Aug 25, 2023
In vitro LRRK2 autophosphorylation
- Xinbo Wang1,2,
- Pietro De Camilli1,2
- 11. Departments of Neuroscience and of Cell Biology, Howard Hughes Medical Institute, Program in Cellular Neuroscience, Neurodegeneration and Repair, Yale University School of Medicine, New Haven, Connecticut 06510, USA;
- 22. Aligning Science Across Parkinson's (ASAP) Collaborative Research Network, Chevy Chase, MD, 20815
Protocol Citation: Xinbo Wang, Pietro De Camilli 2023. In vitro LRRK2 autophosphorylation. protocols.io https://dx.doi.org/10.17504/protocols.io.81wgb6m91lpk/v1
License: This is an open access protocol distributed under the terms of the Creative Commons Attribution License, which permits unrestricted use, distribution, and reproduction in any medium, provided the original author and source are credited
Protocol status: Working
We use this protocol and it's working
Created: August 19, 2022
Last Modified: May 31, 2024
Protocol Integer ID: 68881
Keywords: LRRK2, Autophosphorylation, In vitro, ASAPCRN
Abstract
This protocol details methods for the in vitro LRRK2 autophosphorylation assay.
Attachments
iuubbvk9p.docx
18KB
Materials
Prescission ProteaseGenscriptCatalog #Z02799
Glutathione beads (GE Healthcare, 17075601),
Amicon Ultra-15 Centrifugal Filter Unit Millipore SigmaCatalog #UFC901024 & UFC903024 ,
Slide-A-Lyzer™ MINI Dialysis Device, 10K MWCO, 0.1 mLThermo FisherCatalog #69572 ,
Anti-LRRK2 (phospho T1357) antibodyAbcamCatalog #ab270606
Solutions to prepare:
10x Kinase buffer:
| A | B | |
| Tris–HCl (pH7.5) | 200 mM | |
| MgCl2 | 75 mM | |
| EGTA | 1 mM |
Dialysis buffer
| A | B | |
| HEPES (7.4) | 20 mM | |
| NaCl | 150 mM | |
| MgCl2 | 2.5 mM | |
| Glycerol | 5% | |
| DTT | 2 mM | |
| GDP | 20 μM |
In vitro LRRK2 autophosphorylation
In vitro LRRK2 autophosphorylation
Set up the reaction mixture in a 1.7 mL Eppendorf tube with 1.4 mL purified LRRK2 protein, 1x kinase buffer with 1 millimolar (mM) ATP and 0.01 U/µL GST-Prescission Protease (to remove the Flag tag).
Note
Note: the LRRK2 protein used in this experiment was obtained by elution from the anti-FLAG M2 resin as described in the LRRK2 purification protocol.

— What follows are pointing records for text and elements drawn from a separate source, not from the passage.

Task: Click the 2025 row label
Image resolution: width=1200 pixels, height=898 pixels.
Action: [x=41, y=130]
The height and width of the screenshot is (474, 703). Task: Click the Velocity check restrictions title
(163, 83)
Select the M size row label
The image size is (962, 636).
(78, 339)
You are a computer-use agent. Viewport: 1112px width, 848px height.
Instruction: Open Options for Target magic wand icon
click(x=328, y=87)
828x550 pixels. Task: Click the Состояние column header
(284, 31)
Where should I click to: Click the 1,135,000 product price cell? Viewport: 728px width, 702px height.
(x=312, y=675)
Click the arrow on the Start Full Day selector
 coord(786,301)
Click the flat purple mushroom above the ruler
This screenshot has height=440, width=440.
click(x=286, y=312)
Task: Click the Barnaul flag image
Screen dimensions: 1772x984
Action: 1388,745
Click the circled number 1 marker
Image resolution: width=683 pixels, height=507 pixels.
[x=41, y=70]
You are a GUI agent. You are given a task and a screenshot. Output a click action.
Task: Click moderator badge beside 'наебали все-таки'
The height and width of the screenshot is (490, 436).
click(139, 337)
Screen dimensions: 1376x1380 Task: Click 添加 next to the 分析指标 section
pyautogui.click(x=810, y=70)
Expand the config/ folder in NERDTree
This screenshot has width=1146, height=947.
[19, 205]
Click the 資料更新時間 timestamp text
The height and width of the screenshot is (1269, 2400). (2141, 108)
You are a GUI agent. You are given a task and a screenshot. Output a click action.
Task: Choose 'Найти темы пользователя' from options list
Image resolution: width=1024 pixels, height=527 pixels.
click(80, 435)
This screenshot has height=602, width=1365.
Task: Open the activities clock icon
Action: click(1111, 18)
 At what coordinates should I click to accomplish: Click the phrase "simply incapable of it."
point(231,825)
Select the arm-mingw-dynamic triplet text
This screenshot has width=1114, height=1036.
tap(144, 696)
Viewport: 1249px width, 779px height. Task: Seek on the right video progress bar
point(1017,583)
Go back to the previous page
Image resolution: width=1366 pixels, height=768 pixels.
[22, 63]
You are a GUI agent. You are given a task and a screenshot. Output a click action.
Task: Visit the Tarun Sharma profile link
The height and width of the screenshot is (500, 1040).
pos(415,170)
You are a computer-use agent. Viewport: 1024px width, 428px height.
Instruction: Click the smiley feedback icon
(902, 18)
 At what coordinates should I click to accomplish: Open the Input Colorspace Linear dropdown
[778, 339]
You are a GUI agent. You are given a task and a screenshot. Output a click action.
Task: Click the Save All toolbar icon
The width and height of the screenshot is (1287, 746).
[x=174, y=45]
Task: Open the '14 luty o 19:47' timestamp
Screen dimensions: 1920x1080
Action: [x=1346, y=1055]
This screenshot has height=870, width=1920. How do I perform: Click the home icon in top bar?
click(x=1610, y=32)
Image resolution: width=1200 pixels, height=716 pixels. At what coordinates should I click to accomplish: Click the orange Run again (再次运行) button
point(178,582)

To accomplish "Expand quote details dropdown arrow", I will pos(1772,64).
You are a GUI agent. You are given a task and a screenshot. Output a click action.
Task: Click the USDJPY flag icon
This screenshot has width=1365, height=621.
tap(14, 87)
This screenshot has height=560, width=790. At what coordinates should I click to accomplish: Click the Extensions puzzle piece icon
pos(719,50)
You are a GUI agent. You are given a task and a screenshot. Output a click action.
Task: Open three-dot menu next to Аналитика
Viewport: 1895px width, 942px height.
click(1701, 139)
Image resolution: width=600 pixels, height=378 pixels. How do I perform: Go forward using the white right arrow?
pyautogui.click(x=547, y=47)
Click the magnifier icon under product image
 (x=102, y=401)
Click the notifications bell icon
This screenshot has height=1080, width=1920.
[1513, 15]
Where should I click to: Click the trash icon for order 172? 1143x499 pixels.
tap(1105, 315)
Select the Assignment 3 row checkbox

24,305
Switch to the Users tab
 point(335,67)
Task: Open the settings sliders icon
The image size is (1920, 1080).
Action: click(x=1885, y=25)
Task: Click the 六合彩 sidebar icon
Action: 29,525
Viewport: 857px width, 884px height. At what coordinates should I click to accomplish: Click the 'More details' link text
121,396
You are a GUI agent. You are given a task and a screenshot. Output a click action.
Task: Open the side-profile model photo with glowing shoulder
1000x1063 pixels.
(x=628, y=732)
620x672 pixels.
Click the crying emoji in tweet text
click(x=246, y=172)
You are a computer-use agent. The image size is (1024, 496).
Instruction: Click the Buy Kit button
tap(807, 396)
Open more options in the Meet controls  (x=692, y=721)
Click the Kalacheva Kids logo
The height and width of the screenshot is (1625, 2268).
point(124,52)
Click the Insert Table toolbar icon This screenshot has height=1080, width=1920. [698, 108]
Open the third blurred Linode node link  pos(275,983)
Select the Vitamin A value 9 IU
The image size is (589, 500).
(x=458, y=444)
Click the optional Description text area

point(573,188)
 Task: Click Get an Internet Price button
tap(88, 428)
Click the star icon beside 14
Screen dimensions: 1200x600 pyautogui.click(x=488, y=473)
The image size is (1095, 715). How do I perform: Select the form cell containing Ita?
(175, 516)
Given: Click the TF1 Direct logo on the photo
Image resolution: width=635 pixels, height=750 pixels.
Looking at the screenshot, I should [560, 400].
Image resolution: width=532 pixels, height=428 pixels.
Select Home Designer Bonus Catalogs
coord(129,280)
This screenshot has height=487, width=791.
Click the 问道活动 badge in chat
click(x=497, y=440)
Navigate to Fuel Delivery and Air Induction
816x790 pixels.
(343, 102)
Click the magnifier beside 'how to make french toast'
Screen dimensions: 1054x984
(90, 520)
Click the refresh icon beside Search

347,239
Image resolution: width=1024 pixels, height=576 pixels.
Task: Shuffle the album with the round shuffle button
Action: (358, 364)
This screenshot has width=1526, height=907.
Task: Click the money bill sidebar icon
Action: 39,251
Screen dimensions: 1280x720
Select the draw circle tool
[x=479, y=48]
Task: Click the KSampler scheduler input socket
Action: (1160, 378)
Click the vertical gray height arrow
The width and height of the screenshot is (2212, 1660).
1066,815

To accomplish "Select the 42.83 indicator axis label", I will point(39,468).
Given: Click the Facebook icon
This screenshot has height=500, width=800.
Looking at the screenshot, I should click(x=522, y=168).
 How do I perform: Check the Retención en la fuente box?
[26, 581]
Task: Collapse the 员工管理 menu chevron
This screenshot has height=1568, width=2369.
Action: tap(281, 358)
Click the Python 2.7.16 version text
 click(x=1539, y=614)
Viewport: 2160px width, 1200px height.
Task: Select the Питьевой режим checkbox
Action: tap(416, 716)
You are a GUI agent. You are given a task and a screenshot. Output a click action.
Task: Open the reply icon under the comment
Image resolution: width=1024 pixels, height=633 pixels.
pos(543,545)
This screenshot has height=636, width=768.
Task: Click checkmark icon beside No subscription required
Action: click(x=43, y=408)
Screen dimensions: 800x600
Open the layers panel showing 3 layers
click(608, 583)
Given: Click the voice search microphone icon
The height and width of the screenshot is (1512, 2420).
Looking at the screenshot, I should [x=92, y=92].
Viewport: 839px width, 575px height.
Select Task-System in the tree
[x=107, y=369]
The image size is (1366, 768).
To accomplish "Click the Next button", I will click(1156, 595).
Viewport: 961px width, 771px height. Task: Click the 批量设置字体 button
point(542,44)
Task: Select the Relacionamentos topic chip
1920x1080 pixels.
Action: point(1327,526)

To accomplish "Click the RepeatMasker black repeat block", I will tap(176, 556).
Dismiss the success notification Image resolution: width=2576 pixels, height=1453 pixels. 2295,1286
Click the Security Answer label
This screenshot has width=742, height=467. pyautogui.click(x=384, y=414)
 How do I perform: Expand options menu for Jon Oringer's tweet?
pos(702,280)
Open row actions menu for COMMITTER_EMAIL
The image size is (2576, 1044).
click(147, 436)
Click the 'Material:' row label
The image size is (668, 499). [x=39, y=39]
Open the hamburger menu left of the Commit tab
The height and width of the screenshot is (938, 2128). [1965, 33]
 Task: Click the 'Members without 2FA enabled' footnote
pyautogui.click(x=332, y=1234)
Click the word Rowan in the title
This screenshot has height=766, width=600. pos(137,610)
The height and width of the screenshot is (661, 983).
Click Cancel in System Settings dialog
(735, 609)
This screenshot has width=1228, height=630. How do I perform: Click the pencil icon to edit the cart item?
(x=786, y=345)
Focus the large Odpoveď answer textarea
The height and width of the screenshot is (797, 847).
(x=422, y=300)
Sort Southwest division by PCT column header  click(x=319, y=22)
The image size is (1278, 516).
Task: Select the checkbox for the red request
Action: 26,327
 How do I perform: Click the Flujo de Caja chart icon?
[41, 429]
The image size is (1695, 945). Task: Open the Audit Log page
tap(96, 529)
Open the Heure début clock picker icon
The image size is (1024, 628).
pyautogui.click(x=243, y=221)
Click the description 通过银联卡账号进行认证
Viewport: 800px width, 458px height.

Incubate samples Overnight at 4 °C .
Add Glutathione beads to remove GST-Prescission Protease.
Concentrate samples by centrifugal filters and dialyze Overnight at 4 °C against dialysis buffer.
Check autophosphorylation by Western blotting using a LRRK2 phospho-specific (pT1357) antibody.
Determine protein concentration by SDS-PAGE using Bovine Serum Albumin (BSA) as standard and used without freezing in the liposome tubulation experiments.